Coroutine frame beign destroyed by some call

Actual behavior

Detected memory leaks!
Dumping objects ->
{157} normal block at 0x00000234BF9948E0, 400 bytes long.
 Data: < *XL     (XL    > E0 2A 58 4C F6 7F 00 00 80 28 58 4C F6 7F 00 00 
Object dump complete.

Additional comments

No response

kennykerr commented 1 year ago

C++/WinRT coroutines are reference-counted so if you don't hold on to a reference then the last reference will be released by the coroutine frame itself upon completion. C++/WinRT coroutines are also hot-start meaning they don't need an outside scheduler to execute.

As your sample touches a plethora of technologies, I suggest you post the question on https://stackoverflow.com/ for more insights.

Dramcryx commented 1 year ago

Okay, let's reduce the example:

IAsyncAction BrokenAsync()
{
    co_await winrt::resume_background();
}

int main()
{
    BrokenAsync();

    _CrtDumpMemoryLeaks();

    return 0;
}

This also leaks because the task handle to the pool is removed w/o calling destroy(). No interruptions. It still leaks because Win32 thread pool removes only the handle itself, but does not call destroy in the end but the app is about ot quit: image Moreover, generic app should not take care for default threadpool to release its' resources manually

AlexBAV commented 1 year ago

Check this one:

IAsyncAction BrokenAsync()
{
    co_await winrt::resume_background();
}

int main()
{
    DWORD thisThreadId = GetCurrentThreadId();

        {
           BrokenAsync();
        } // force destructor to be called before _CrtDumpMemoryLeaks call

    _CrtDumpMemoryLeaks();

    return 0;
}

You are basically calling _CrtDumpMemoryLeaks before the coroutine is destoyed

Dramcryx commented 1 year ago

You are right, I have incorrectly reduced it. Interruption is needed:

IAsyncAction BrokenAsync()
{
    co_await winrt::resume_background();
    co_await std::suspend_always{};
}

int main()
{
    {
        BrokenAsync();
    }

    _CrtDumpMemoryLeaks();

    return 0;
}

Here we stop it and it gets lost

kennykerr commented 1 year ago

Your example still races with completion. You need to coordinate that yourself with something like Async().get().

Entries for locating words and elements
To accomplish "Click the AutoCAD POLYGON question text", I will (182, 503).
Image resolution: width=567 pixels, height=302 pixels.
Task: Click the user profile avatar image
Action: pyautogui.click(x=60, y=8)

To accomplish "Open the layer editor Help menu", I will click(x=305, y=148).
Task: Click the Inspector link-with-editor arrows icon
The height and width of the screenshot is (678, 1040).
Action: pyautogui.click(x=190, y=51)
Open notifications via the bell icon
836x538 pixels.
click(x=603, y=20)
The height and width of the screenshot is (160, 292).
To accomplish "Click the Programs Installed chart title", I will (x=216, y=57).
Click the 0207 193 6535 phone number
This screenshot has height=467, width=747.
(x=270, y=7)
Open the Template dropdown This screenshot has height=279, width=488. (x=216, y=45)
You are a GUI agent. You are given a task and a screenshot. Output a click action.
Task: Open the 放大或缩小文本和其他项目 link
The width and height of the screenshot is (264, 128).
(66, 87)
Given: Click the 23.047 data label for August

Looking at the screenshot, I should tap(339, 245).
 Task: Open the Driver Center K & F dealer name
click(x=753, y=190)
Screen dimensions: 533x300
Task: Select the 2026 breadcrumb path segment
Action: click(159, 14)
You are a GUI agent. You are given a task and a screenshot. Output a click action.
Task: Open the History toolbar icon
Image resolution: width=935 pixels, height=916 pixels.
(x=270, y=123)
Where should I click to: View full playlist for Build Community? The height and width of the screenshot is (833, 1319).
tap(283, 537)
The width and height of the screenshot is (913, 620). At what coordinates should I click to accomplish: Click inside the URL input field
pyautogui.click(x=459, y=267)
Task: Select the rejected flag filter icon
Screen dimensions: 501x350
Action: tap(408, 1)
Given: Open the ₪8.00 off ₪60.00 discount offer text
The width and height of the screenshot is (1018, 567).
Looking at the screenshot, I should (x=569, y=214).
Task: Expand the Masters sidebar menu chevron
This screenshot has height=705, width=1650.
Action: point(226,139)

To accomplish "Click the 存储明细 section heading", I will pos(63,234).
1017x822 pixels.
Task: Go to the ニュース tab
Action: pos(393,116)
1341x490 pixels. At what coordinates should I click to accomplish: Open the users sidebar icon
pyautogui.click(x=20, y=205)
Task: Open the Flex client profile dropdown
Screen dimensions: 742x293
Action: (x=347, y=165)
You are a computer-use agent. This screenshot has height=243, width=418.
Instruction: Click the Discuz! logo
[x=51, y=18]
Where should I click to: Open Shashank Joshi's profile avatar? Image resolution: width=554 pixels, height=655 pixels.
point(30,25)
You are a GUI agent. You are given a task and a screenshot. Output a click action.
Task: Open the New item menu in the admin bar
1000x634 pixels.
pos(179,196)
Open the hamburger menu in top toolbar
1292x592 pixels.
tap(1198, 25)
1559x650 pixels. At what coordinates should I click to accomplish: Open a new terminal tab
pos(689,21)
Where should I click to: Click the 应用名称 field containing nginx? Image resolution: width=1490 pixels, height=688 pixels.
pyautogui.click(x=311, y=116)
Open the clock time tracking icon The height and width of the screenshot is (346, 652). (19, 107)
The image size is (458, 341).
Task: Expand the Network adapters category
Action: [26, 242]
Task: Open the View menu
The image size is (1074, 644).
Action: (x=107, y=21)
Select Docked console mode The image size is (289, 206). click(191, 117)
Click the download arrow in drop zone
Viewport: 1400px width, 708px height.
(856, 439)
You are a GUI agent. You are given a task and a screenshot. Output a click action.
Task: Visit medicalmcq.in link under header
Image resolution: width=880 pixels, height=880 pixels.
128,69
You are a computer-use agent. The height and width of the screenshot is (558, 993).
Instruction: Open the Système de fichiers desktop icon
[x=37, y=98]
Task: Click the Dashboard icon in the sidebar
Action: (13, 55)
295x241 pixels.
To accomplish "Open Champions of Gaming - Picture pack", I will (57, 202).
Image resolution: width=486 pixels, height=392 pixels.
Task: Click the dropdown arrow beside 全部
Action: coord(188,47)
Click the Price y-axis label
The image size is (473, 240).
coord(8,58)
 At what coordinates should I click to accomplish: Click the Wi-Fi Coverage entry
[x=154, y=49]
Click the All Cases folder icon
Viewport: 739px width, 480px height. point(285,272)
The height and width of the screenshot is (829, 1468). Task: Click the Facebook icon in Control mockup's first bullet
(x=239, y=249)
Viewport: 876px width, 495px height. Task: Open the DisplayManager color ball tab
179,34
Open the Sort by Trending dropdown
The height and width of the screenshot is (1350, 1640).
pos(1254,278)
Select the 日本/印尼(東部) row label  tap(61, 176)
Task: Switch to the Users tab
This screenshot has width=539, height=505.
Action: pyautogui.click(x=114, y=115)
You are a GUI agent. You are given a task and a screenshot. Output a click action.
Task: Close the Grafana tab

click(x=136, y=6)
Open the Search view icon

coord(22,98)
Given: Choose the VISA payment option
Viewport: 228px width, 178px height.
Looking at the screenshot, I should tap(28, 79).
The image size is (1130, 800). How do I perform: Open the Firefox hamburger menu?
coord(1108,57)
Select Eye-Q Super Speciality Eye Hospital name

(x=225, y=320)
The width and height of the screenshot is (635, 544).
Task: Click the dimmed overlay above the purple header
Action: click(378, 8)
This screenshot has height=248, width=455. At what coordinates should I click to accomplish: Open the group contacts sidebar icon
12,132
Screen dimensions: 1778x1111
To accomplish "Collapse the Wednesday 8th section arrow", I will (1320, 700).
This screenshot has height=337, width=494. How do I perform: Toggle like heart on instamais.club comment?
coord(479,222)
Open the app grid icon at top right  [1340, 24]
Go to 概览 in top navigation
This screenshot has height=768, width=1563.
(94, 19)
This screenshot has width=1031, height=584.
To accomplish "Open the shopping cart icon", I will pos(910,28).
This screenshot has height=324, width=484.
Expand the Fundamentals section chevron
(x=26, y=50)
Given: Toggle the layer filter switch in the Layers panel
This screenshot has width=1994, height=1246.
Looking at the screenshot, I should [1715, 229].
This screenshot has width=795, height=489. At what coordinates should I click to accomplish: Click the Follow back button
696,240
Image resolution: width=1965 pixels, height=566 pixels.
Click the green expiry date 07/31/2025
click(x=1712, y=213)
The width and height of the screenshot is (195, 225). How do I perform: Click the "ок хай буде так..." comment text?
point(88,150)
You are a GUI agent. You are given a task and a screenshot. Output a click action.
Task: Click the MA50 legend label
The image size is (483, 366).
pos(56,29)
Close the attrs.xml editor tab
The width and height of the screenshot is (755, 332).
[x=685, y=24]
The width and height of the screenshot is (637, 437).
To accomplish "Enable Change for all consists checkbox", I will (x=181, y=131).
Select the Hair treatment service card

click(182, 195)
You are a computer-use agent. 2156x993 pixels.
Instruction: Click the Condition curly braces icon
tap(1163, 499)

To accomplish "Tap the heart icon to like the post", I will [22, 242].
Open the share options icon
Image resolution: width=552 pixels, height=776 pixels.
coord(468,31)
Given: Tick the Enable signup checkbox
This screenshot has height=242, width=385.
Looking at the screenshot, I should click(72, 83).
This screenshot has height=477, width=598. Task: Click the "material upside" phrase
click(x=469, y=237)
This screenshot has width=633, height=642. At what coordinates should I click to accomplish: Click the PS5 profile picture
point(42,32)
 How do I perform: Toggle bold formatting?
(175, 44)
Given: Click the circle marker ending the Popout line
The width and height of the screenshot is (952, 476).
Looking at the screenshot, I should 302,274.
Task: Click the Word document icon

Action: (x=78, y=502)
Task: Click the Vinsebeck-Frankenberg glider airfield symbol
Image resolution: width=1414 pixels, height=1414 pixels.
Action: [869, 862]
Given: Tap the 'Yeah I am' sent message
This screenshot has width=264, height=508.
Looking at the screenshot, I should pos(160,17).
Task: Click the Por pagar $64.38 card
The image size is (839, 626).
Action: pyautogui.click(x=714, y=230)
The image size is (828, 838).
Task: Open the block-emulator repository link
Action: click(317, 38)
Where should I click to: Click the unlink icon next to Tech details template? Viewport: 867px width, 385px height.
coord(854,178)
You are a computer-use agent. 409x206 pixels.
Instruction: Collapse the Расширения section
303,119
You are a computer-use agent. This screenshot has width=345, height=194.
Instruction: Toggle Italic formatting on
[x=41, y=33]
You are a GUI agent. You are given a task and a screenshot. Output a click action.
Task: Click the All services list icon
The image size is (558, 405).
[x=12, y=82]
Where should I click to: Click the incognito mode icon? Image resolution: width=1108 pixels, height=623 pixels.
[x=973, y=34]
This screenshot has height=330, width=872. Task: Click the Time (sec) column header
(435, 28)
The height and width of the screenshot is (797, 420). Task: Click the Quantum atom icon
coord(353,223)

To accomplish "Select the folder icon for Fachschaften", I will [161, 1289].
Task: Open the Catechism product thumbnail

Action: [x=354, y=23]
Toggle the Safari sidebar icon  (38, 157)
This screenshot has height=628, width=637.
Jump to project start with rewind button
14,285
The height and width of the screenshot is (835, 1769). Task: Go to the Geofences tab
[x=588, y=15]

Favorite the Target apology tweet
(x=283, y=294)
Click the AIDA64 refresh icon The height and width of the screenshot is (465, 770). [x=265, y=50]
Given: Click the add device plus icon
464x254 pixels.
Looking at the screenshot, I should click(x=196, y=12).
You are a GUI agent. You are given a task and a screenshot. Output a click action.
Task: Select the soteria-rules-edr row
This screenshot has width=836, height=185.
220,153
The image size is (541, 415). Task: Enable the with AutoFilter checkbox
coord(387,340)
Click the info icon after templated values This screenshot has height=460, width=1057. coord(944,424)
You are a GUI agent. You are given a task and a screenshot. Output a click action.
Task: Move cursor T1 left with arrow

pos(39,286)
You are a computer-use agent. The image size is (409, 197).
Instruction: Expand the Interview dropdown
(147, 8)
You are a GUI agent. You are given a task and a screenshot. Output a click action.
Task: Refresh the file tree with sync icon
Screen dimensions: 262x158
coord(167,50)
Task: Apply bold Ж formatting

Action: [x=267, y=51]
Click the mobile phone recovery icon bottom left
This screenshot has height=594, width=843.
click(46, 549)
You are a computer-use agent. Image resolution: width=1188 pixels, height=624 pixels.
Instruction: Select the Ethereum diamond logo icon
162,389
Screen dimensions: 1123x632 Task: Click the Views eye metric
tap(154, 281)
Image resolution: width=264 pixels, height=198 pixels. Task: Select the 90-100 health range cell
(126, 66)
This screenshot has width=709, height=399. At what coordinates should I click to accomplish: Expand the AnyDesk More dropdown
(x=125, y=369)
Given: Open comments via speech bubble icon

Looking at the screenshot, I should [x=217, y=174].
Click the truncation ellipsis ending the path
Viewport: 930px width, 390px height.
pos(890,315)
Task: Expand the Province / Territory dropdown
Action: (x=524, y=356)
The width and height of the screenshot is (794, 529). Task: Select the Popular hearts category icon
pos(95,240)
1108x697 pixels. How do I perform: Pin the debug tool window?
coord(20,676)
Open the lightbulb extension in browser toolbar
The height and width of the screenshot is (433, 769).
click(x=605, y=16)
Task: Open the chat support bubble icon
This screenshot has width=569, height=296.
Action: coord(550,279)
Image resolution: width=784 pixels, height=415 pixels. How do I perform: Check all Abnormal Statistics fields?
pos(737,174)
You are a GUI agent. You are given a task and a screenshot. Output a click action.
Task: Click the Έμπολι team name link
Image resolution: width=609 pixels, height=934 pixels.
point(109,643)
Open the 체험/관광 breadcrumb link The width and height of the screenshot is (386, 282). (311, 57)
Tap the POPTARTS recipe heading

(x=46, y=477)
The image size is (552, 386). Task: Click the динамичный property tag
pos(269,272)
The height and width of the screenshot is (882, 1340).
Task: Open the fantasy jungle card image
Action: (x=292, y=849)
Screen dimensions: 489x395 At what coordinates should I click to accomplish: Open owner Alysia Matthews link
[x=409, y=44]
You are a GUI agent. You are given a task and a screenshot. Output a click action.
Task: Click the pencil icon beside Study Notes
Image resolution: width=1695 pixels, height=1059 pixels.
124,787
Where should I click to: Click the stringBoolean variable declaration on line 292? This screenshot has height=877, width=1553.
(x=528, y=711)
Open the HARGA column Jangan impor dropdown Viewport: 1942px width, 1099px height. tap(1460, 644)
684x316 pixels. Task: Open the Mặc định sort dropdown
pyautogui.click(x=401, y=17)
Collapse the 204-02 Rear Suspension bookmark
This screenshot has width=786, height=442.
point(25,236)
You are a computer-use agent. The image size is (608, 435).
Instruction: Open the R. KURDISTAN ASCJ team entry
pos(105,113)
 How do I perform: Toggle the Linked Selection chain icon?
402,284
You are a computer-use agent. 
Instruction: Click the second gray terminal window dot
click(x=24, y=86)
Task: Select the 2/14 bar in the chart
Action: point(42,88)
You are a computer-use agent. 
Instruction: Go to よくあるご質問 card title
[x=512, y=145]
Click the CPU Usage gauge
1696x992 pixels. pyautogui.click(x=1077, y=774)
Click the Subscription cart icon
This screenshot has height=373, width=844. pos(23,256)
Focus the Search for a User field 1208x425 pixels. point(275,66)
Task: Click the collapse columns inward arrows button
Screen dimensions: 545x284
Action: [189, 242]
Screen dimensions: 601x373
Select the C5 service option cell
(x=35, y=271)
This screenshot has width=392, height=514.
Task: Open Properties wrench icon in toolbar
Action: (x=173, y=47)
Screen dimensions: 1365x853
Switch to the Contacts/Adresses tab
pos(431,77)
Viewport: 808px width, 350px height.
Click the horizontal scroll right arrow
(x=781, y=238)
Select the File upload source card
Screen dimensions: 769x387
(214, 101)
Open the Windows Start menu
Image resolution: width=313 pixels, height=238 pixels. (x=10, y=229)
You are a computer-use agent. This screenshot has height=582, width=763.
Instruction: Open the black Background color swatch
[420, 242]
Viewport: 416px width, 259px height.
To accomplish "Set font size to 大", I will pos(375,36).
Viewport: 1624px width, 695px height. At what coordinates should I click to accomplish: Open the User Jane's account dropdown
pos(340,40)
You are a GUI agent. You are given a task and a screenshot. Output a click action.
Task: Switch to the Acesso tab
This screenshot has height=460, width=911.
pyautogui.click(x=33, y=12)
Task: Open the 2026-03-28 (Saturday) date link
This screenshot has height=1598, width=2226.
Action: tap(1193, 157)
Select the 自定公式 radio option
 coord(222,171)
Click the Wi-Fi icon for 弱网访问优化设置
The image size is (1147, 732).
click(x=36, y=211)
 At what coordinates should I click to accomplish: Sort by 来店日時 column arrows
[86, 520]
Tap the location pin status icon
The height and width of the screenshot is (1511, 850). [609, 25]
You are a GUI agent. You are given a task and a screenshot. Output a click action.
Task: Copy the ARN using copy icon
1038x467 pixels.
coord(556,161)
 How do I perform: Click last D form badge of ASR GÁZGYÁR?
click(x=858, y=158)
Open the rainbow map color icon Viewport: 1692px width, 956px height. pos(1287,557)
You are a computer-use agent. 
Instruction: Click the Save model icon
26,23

__Short task A__
In the coroutine thread, what does kennykerr say C++/WinRT coroutines don't need in order to execute?
__Short task B__
Return everything in the records from the line containing "The height and width of the screenshot is (835, 1769)." down to the line containing "coord(387,340)", both included, word for word.
The coroutine thread and the records come from unrelated sources.

__Expected output A__
An outside scheduler.

__Expected output B__
The height and width of the screenshot is (835, 1769). Task: Go to the Geofences tab
[x=588, y=15]

Favorite the Target apology tweet
(x=283, y=294)
Click the AIDA64 refresh icon The height and width of the screenshot is (465, 770). [x=265, y=50]
Given: Click the add device plus icon
464x254 pixels.
Looking at the screenshot, I should click(x=196, y=12).
You are a GUI agent. You are given a task and a screenshot. Output a click action.
Task: Select the soteria-rules-edr row
This screenshot has width=836, height=185.
220,153
The image size is (541, 415). Task: Enable the with AutoFilter checkbox
coord(387,340)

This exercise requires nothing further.